Answer: To approximate `tan^(-1)(1)` accurate to within `1/1000`, we need to sum `N=499` terms (meaning from `k=0` to `k=499`).
The corresponding partial sum is:
`sum_{k=0}^{499}(-1)^{k} \frac{1}{2 k+1}` Explain
This is a question about the Alternating Series Test and how to estimate the error when we only sum part of an infinite alternating series .

The solving step is:
1. First, let's write down the series for `tan^(-1)(x)` when `x=1`. We just plug in `x=1` into the given formula:
`tan^(-1)(1) = sum_{k=0}^{\infty}(-1)^{k} \frac{1^{2 k+1}}{2 k+1} = sum_{k=0}^{\infty}(-1)^{k} \frac{1}{2 k+1}`
This series looks like: `1 - 1/3 + 1/5 - 1/7 + ...` It's an "alternating series" because the signs flip back and forth (plus, minus, plus, minus).

2. For an alternating series, there's a neat trick to figure out how good our approximation is!
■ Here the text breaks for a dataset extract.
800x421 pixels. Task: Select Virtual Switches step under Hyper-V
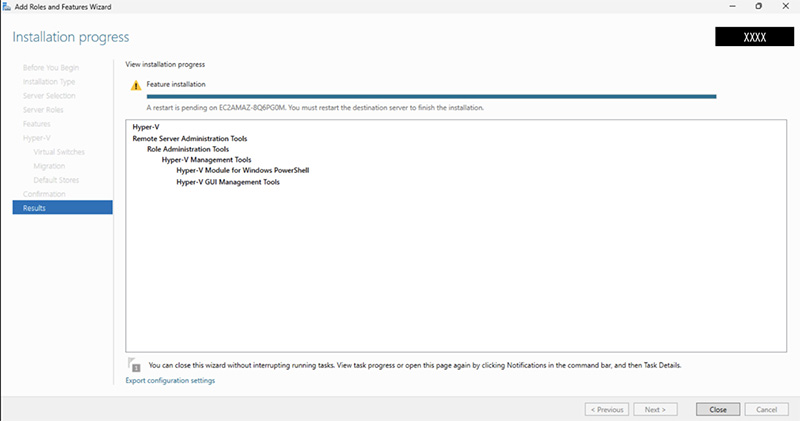coord(59,152)
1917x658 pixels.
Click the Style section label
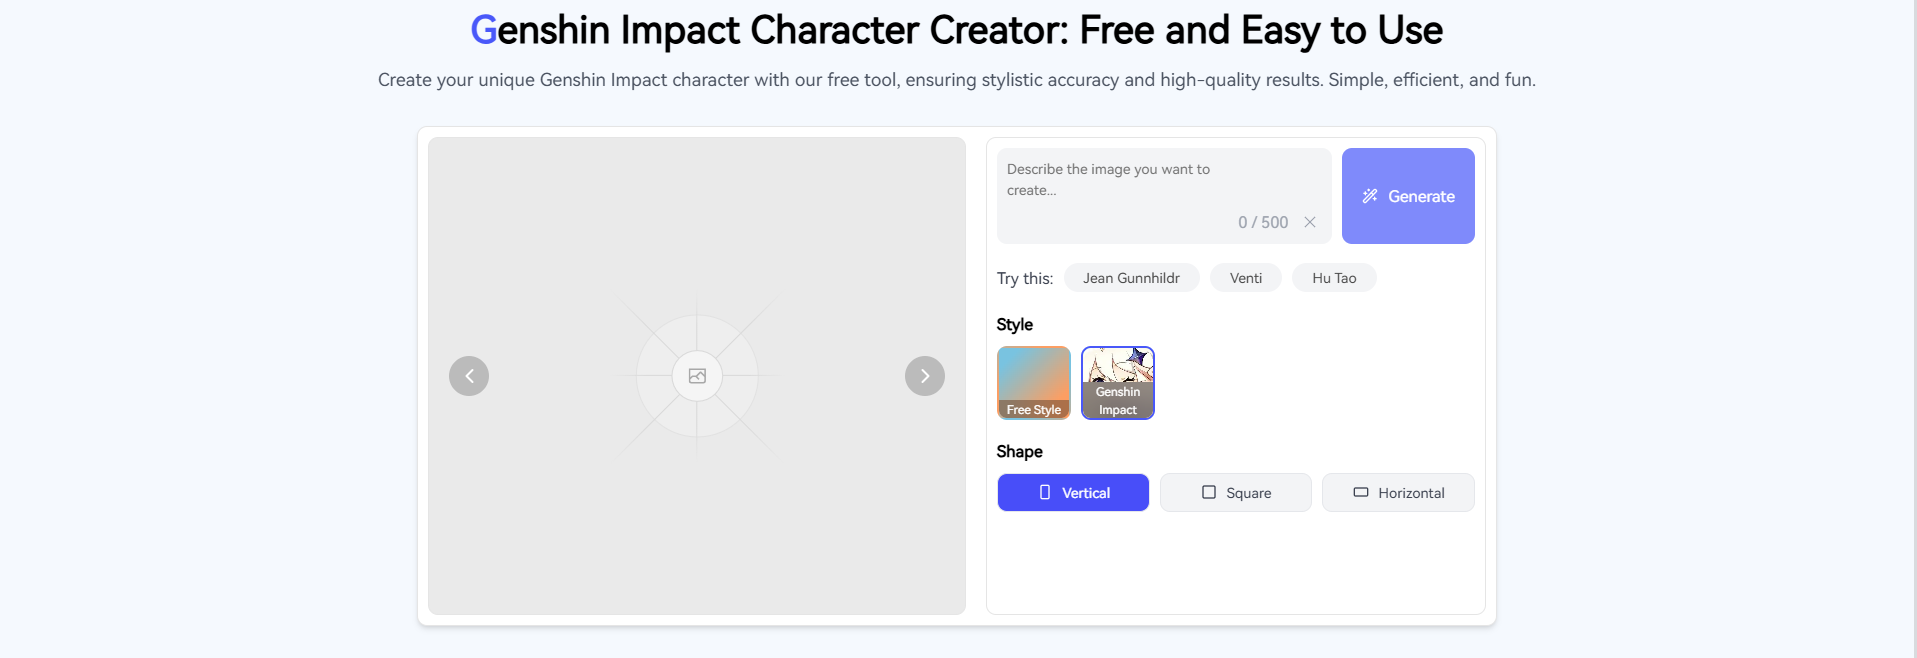tap(1015, 324)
If we stop summing after a certain number of terms (let's say up to the term with `k=N`), the error (how far off our sum is from the true answer) is always smaller than the very *next* term we *didn't* add.
The terms in our series (ignoring the `(-1)^k` part) are `b_k = 1 / (2k+1)`.
So, if we sum up to `k=N`, the next term (the one at `k=N+1`) is `b_(N+1) = 1 / (2(N+1)+1) = 1 / (2N + 2 + 1) = 1 / (2N + 3)`.

3. The problem asks for our approximation to be accurate to within `1/1000`. This means our error needs to be less than `1/1000`.
So, we need `b_(N+1) < 1/1000`.
`1 / (2N + 3) < 1/1000`

4. Now, let's solve for `N`!
If `1` divided by `(2N + 3)` is less than `1` divided by `1000`, it means `(2N + 3)` must be bigger than `1000`.
`2N + 3 > 1000`
Subtract `3` from both sides:
`2N > 1000 - 3`
`2N > 997`
Divide by `2`:
`N > 997 / 2`
`N > 498.5`

5. Since `N` has to be a whole number (it's an index, like counting terms!), the smallest whole number that is bigger than `498.5` is `N = 499`.
This means we need to sum all the terms from `k=0` up to `k=499` to get an answer that's super close!

6. Finally, we write down the partial sum. It's the sum from `k=0` to `k=499` of our series:
`sum_{k=0}^{499}(-1)^{k} \frac{1}{2 k+1}`
(We don't actually have to add up 500 fractions by hand, that would take forever! Just writing out the sum notation is usually what they mean when `N` is so big.)